Question: What is the posterior probability of the most probable tree? Does the analysis strongly support a single tree, or is the posterior probability distributed across several different trees?
Neanderthal data: posterior probability of clades
Question 5
For many years, there was considerable debate about the origin of modern humans. One view, often called the Multiregional Hypothesis, proposed that after Homo erectus spread from Africa into different parts of the world, regional populations gradually evolved into modern humans more or less in parallel. A different view, often called the Recent African Origin model, proposed that modern Homo sapiens evolved in Africa and later spread outward, largely replacing other archaic human groups such as the Neanderthals.
Today it is clear that the history is more complicated than either simple extreme: modern humans arose in Africa, but there was also some interbreeding with Neanderthals and other archaic humans. However, in this exercise we will focus on a narrower question that can be addressed using a phylogeny of mitochondrial DNA: do the sampled Neanderthal and human mitochondrial sequences suggest that the Neanderthal sequence falls inside or outside modern human mitochondrial diversity?

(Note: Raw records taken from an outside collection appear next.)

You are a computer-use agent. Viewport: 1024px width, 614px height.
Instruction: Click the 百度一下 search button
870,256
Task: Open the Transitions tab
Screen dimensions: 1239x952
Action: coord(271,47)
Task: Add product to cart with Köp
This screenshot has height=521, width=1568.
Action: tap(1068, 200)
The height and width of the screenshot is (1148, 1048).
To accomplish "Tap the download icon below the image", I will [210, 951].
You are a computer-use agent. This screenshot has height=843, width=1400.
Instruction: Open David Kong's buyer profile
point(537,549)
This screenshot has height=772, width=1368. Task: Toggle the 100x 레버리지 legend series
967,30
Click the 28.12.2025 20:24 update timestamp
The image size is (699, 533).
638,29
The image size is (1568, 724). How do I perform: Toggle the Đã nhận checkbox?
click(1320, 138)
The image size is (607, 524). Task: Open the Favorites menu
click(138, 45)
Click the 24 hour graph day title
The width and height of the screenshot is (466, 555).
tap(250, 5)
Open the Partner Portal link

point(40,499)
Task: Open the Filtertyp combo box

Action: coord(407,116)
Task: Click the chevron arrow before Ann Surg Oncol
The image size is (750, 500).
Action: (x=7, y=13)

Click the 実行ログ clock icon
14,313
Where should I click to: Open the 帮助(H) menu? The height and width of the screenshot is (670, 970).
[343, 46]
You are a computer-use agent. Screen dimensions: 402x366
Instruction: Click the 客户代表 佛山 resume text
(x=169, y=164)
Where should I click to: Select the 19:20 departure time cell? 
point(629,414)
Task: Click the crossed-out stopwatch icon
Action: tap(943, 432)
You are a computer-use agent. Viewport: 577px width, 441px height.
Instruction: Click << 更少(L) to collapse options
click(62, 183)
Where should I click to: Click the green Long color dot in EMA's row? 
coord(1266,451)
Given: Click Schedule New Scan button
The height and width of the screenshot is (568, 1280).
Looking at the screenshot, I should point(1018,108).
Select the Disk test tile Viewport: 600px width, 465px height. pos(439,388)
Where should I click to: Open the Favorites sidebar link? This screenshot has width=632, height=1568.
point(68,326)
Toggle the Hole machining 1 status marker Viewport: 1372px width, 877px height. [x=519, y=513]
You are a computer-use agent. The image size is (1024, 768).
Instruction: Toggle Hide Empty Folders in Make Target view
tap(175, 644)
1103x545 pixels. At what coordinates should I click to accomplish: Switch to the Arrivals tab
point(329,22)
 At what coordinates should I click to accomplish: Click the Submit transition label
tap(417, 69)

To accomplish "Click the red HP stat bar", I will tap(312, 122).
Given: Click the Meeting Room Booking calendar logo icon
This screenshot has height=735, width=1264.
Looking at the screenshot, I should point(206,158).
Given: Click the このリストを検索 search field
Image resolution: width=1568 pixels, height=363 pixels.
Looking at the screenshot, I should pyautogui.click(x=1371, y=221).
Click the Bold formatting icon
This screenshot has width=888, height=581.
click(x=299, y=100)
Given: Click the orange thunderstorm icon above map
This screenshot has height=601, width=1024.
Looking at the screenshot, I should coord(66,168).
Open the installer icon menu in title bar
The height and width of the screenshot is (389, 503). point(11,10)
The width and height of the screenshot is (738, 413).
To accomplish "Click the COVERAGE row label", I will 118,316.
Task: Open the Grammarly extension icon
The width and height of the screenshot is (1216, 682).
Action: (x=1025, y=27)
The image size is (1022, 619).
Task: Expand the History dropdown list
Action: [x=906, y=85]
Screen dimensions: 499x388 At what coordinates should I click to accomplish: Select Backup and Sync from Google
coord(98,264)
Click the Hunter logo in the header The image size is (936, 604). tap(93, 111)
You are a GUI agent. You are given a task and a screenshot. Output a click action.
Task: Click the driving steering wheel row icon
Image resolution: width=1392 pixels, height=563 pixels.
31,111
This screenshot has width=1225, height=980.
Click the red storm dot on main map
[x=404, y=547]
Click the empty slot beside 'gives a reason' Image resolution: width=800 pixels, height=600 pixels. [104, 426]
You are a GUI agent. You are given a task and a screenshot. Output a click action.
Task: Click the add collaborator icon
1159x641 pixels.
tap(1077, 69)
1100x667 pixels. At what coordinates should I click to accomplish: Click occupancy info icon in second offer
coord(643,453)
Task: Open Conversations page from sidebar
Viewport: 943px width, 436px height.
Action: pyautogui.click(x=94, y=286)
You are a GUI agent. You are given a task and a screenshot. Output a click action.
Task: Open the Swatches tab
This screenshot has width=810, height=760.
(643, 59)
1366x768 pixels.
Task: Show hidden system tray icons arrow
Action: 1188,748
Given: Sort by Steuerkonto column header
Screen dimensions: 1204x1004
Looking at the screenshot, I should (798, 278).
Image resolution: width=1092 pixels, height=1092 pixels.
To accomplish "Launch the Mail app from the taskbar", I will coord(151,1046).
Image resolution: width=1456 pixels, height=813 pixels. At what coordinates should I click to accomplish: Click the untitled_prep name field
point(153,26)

We will use the present data set to examine this question.
Load Neanderthal data set
- In the Terminal where you have MrBayes running:
execute neanderthal.nexus delete 5-40
- As we did for the maximum likelihood analysis, we will discard some of the human sequences in order to speed up the analysis. The command delete 5-40 removes sequence number 5 to sequence number 40 from the active data set.
Investigate data
showmatrix
- This data set consists of an alignment of mitochondrial DNA from human (17 sequences), chimpanzee (1 sequence), and Neanderthal (1 sequence). The Neanderthal DNA was extracted from archaeological material, specifically bones found at Vindija in Croatia.
Start analysis
outgroup Pan_troglodytes lset nst=mixed rates=gamma mcmc ngen=500000 nchains=3 diagnfreq=10000
- Here we use the command `nst=mixed` which allows MrBayes to automatically explore all possible substitution models. Essentially, MrBayes now considers the substitution model as one more parameter, and uses MCMC to sample from the possible versions (with nst ranging from 1 to 6). This will often be the best choice when using MrBayes. (Below, I use nst=6 for pedagogical purposes, because it makes it simpler to analyse the output files).
Find posterior probability of clades
- When the run has finished, issue this command to compute a consensus tree:
sumt contype=halfcompat showtreeprobs=no relburnin=yes burninfrac=0.25
- Examine the consensus tree that is plotted to screen: On the branches that are resolved, you will notice that numbers have been plotted. These are clade-credibility values, and are in fact the posterior probability that the clade is real (based on the present data set).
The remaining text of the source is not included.